Canada 988 mental health, suicide crisis line coming in 2023

Canadians who are dealing with a mental health or suicide crisis will soon have another number to turn to for support.

Starting in the fall of next year, Canada will be getting a 9-8-8 service which can be used for immediate support, free of charge.

The Canadian Radio-television and Telecommunications Commission (CRTC) announced the timeline Wednesday, saying the three-digit number will be adopted by telephone and wireless providers for both call and text.

It hopes the 9-8-8 service will help “reduce barriers to mental health and suicide prevention resources,” adding the number will be available to people regardless of location or status.

It will be operational 24 hours a day, seven days a week.

The delay in getting the number up and running is because some areas, like Newfoundland and Labrador, as well as northern Ontario and Yellowknife, “where 7-digit dialing is still the norm,” still need to bring in 10-digit dialing.

Service providers in these areas are required by the CRTC to make these changes by May 31, 2023. Once that is done, providers will have six months to enable the call and text 9-8-8 function.

The three-digit crisis line is expected to launch on Nov. 30, 2023.

While the 9-8-8 number is not yet active, Canadians are still able to reach out for supports.
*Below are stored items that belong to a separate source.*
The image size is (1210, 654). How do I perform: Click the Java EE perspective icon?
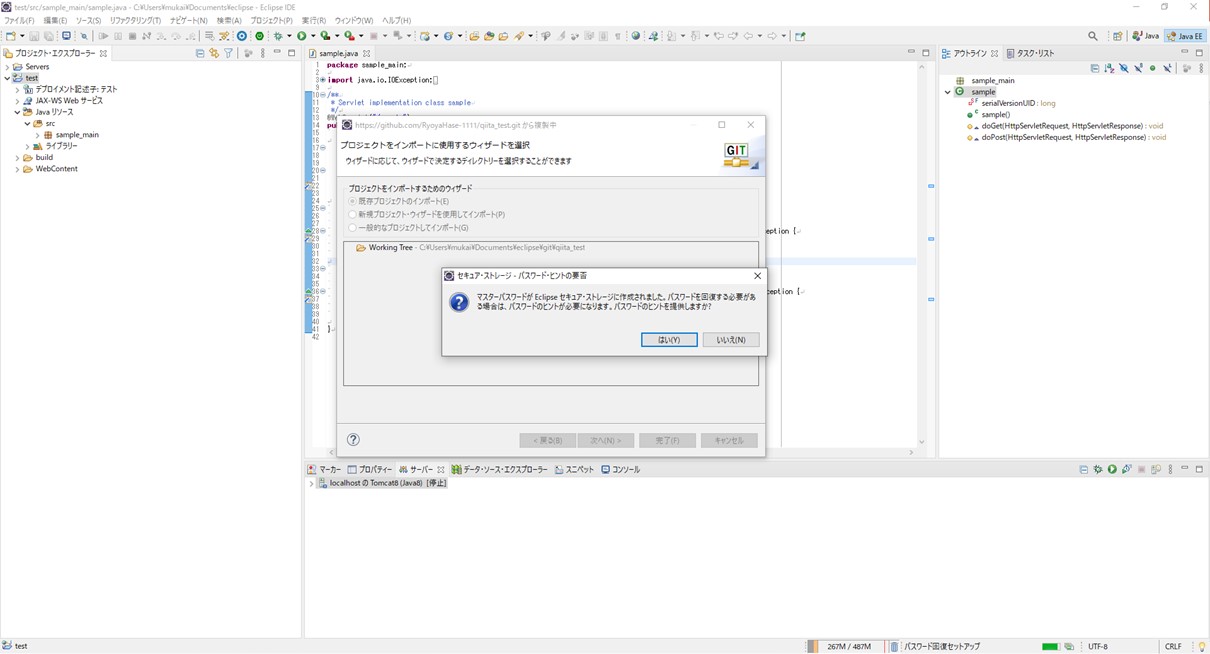click(1185, 35)
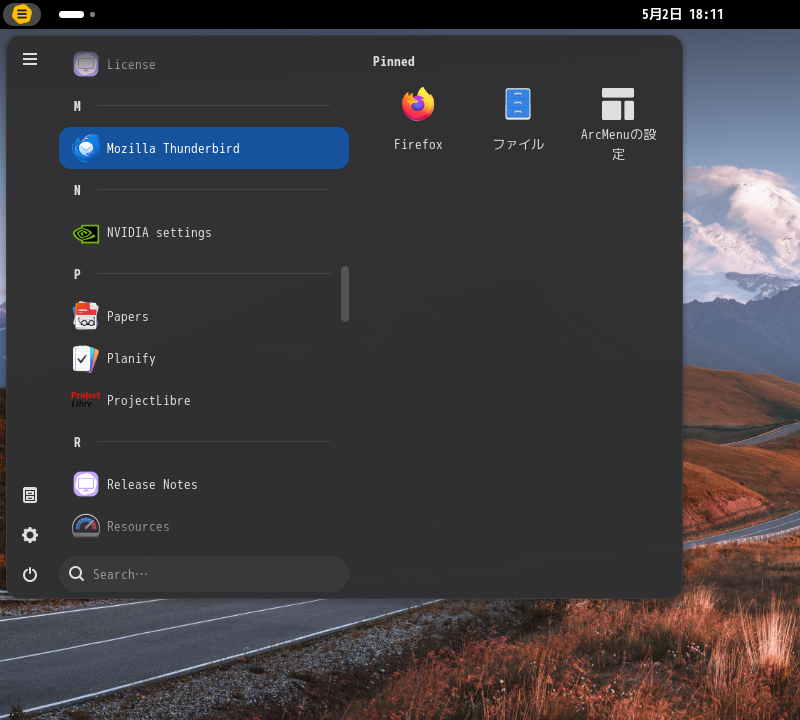The image size is (800, 720).
Task: Click the NVIDIA settings gauge icon
Action: point(86,232)
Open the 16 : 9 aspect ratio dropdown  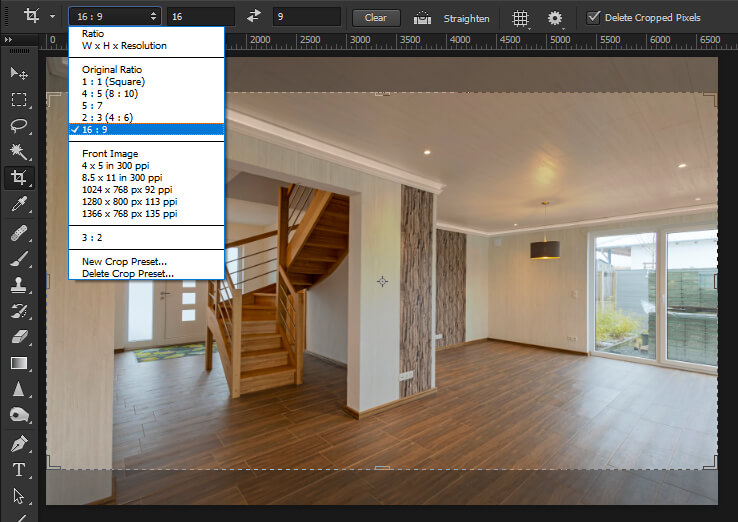[x=114, y=17]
Nationally, people experiencing a mental health crisis can reach Talk Suicide Canada by calling 1-833-456-4566 toll-free. In Quebec, people are encouraged to call 1-866-APPELLE (1-866-277-3553).
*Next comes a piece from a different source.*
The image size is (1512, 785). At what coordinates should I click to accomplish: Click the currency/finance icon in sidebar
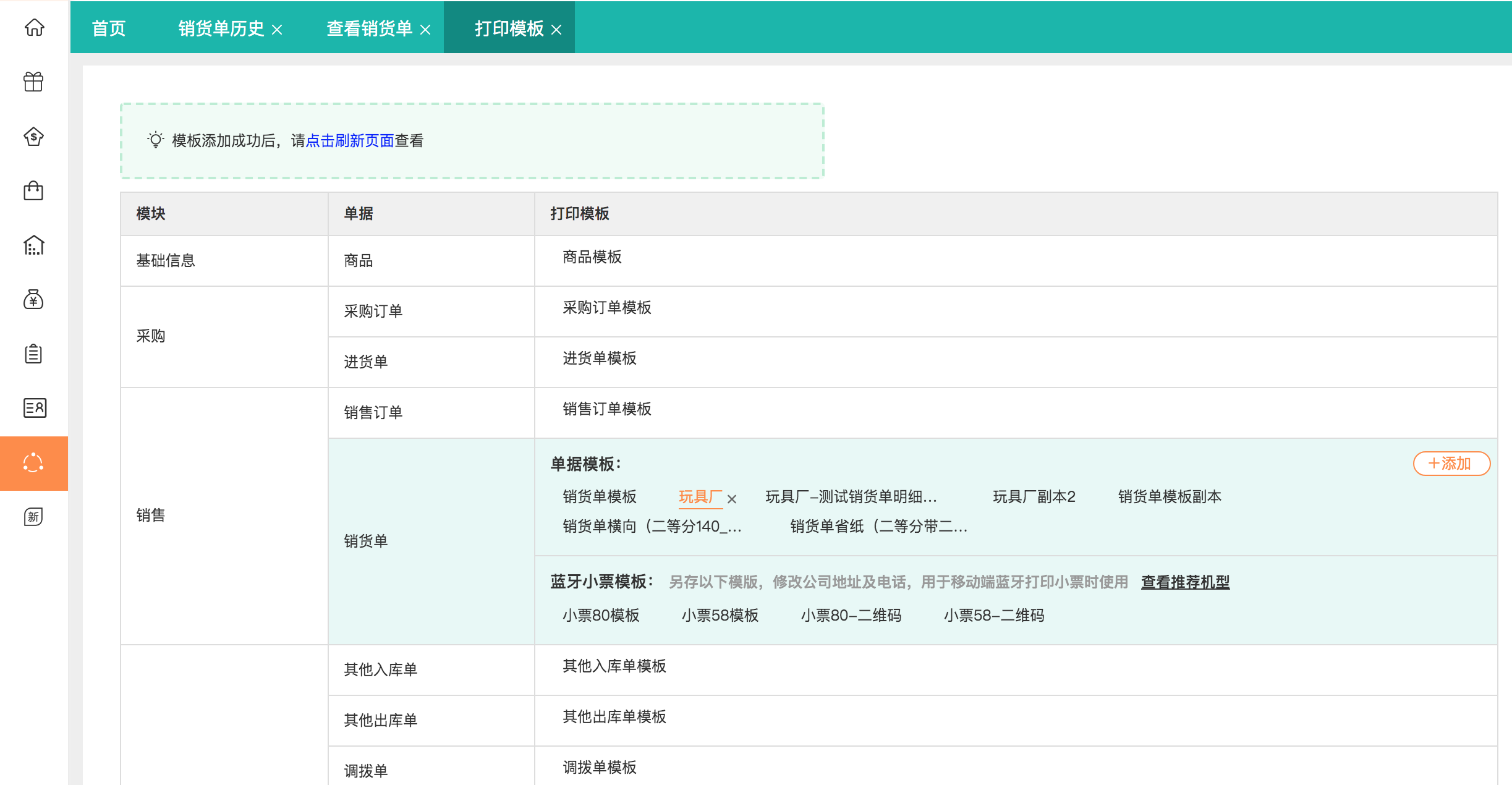[35, 299]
Text is also currently available, with 741741 available for adults while 686868 is available for youth. In Quebec, people can text 1.855.957.5353 for help.

Meanwhile, Talk Suicide Canada’s text line is operational for parts of the day at 45645.
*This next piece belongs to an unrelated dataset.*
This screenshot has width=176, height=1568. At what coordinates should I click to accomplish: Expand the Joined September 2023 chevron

More support for local services needed, says B.C. advocate

Stacy Ashton with the BC Crisis Line Network says while she’s pleased a simpler, three-digit number is coming, more work still needs to be done to increase and beef up local support services that these calls and texts would be routed to.

“The capacity is going to be the challenge across the country,” she told CityNews. “We’ve been working with the provincial government on how to raise capacity for crisis services. We want to be able to take the calls that are coming through B.C. Ambulance and 9-1-1, and respond to calls through a crisis line network.”

She notes 9-8-8 is designed to be a number that is easy to remember, especially in times of crisis.

The ease of remembering a short number can make a difference. However, she says the work doesn’t stop there.

“The key to a national line that works is that it routes seamlessly into the local, provincial centres because the local, provincial centres are hooked into our mental health crisis framework. So the services themselves have to be delivered where people are, but the calls can come from anywhere — that’s the model that works in other countries that have national lines,” explained Ashton.

The BC Crisis Line Network, like many other support providers, continues to see an increase in calls over what was coming in pre-pandemic. Ashton says while plans are in place to increase capacity, resource investment is still required for that to happen.